Die Kontroversen rund um die Handynutzung an Schulen in Deutschland nehmen zu. Drei Stadträte der SPD haben in einem offenen Brief an die Senatorinnen für Bildung und Gesundheit ein generelles Handyverbot an Schulen in Berlin gefordert. Gordon Lemm, Carolina Böhm und Oliver Schworck argumentieren, dass die die Sicherheit und das Wohlbefinden der Schüler*innen priorisiert werden müssen. In ihrem Schreiben betonen sie die alarmierenden Statistiken über Cybermobbing, von dem bereits 40 Prozent der Schüler*innen betroffen sind. Dies geschieht häufig innerhalb der schulischen Umgebung, die sie als „Ort der Angst“ und „Tatort“ beschreiben.
Die Politiker weisen darauf hin, dass die bisherigen Maßnahmen zur Bekämpfung dieser Probleme—die Schulen eigenverantwortlich umsetzen können—als unzureichend wahrgenommen werden. Einige Schulen haben zwar ein Handyverbot eingeführt, doch die Stadträte plädieren für ein umfassendes Verbot, das alle allgemeinbildenden Schulen in Berlin betrifft. Sie möchten, dass dies auch für Ober- und Berufsbildende Schulen gilt. In Brandenburg, wo bereits ein Handyverbot für Grundschulen angestrebt wird, müssen Schüler*innen während des Unterrichts ihre Handys verstauen.
Studienlage und internationale Vergleiche
Die Diskussion um Handyverbote wird durch diverse Studien untermauert. Laut der Postbank Jugend-Digitalstudie verbringen Jugendliche in Deutschland durchschnittlich 36,9 Stunden pro Woche am Smartphone. Für 16- bis 18-Jährige liegt die tägliche Nutzung sogar bei über fünf Stunden. Ein alarmierender Aspekt ist die Tatsache, dass 23 Prozent der Handybenachrichtigungen während der Schulzeit eingehen.
Die gesundheitswissenschaftlichen Studien zeigen zudem, dass 24,5 Prozent der 10- bis 17-Jährigen Social-Media-Dienste riskant nutzen.
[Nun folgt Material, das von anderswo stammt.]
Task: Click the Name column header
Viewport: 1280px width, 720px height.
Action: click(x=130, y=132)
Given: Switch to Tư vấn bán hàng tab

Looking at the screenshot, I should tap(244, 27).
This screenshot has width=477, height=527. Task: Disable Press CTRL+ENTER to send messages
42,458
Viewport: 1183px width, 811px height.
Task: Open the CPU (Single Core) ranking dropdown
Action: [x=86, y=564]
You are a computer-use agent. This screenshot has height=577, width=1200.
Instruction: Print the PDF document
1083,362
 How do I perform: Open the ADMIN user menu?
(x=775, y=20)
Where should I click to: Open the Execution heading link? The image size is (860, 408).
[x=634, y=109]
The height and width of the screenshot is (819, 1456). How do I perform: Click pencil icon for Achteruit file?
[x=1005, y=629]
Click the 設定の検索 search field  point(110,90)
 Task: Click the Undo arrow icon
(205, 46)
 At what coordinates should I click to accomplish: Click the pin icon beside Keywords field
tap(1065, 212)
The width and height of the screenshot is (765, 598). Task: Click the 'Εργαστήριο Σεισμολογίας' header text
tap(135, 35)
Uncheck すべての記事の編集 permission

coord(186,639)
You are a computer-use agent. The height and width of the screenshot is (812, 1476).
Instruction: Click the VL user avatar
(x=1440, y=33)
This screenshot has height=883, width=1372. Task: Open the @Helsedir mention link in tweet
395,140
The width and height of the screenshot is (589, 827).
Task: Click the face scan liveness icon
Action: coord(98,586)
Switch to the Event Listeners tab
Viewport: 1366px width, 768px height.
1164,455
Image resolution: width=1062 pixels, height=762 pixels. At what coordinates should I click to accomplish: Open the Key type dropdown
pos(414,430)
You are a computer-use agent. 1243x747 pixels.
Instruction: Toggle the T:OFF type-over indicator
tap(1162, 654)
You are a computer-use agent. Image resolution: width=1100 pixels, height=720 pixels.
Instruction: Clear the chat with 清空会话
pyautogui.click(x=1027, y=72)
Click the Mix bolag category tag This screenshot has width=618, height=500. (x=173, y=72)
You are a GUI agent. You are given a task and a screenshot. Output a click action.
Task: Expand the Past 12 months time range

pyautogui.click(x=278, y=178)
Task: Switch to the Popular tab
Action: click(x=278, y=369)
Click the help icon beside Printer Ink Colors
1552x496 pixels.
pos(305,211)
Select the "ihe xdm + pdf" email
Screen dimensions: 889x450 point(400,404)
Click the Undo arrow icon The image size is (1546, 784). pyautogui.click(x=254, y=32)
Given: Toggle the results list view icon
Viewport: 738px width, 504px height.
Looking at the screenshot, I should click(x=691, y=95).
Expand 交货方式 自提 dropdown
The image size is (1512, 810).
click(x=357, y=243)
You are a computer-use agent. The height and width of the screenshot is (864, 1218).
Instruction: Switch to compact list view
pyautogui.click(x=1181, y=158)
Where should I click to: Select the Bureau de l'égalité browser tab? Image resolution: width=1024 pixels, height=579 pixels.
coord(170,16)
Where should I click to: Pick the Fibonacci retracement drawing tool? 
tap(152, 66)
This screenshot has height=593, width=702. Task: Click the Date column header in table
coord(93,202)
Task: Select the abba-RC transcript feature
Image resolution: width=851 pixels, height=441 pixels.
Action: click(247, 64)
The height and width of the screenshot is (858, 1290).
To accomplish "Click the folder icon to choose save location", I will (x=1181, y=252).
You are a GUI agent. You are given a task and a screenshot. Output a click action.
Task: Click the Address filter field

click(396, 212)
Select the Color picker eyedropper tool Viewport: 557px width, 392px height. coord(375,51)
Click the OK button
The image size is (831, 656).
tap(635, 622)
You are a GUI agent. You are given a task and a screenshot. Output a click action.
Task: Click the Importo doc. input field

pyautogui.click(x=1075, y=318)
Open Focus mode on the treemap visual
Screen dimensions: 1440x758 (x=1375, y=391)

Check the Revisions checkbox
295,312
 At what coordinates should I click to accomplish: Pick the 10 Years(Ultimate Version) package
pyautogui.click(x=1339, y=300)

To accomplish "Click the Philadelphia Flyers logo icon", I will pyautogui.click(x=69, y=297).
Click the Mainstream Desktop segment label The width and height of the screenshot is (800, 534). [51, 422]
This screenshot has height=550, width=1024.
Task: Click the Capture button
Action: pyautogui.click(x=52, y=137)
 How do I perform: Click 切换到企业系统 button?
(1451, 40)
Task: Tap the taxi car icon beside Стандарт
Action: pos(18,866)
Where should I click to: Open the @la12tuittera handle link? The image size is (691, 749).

Dies könnte zu erheblichen physischen oder psychischen Gesundheitsfolgen führen. In anderen Ländern, wie England und den Niederlanden, wurden bereits umfassende Handyverbote in Schulen eingeführt, und auch in Deutschland denken zunehmend Schulen über ein Verbot nach.
Wirkung von Handyverboten auf den Lernerfolg
Es gibt unterschiedliche wissenschaftliche Untersuchungen zu den Effekten von Handyverboten auf den Lernerfolg. Eine Studie aus England aus dem Jahr 2016 ergab, dass Testnoten an Schulen mit Handyverboten signifikant besser waren, insbesondere bei leistungsschwächeren Schülern. Die positive Wirkung wurde mit der Effizienz von etwa einer zusätzlichen Unterrichtsstunde pro Woche verglichen. Umgekehrt konnte ein schwedisches Forscherteam 2019 hingegen keinen messbaren positiven Effekt eines Handyverbots feststellen, möglicherweise aufgrund einer starken Digitalisierung des Unterrichts.
Die Bildungsverwaltung in Berlin sieht derzeit keinen Handlungsbedarf und betrachtet Medienbildung als ein fächerübergreifendes Thema. Der Landesschüler-Ausschuss hat sich kritisch zu einem allgemeinen Verbot geäußert und fordert stattdessen eine unterstützende Maßnahme für Schüler*innen im Umgang mit digitalen Medien. Ob ein generelles Handyverbot tatsächlich die Lösung gegen Cybermobbing und die Verbreitung gewaltverherrlichender Inhalte sein kann, bleibt weiterhin umstritten.
Zusammenfassend bleibt festzuhalten, dass die Debatte um die Handynutzung in Schulen nicht nur in Berlin, sondern bundesweit an Bedeutung gewinnt. Die Forderungen nach einem Verbot und die damit verbundenen Bedenken sind Ausdruck einer sich verändernden Schulkultur und der Notwendigkeit, Schüler*innen auf verantwortungsbewusste Weise im Umgang mit digitalen Medien zu unterstützen.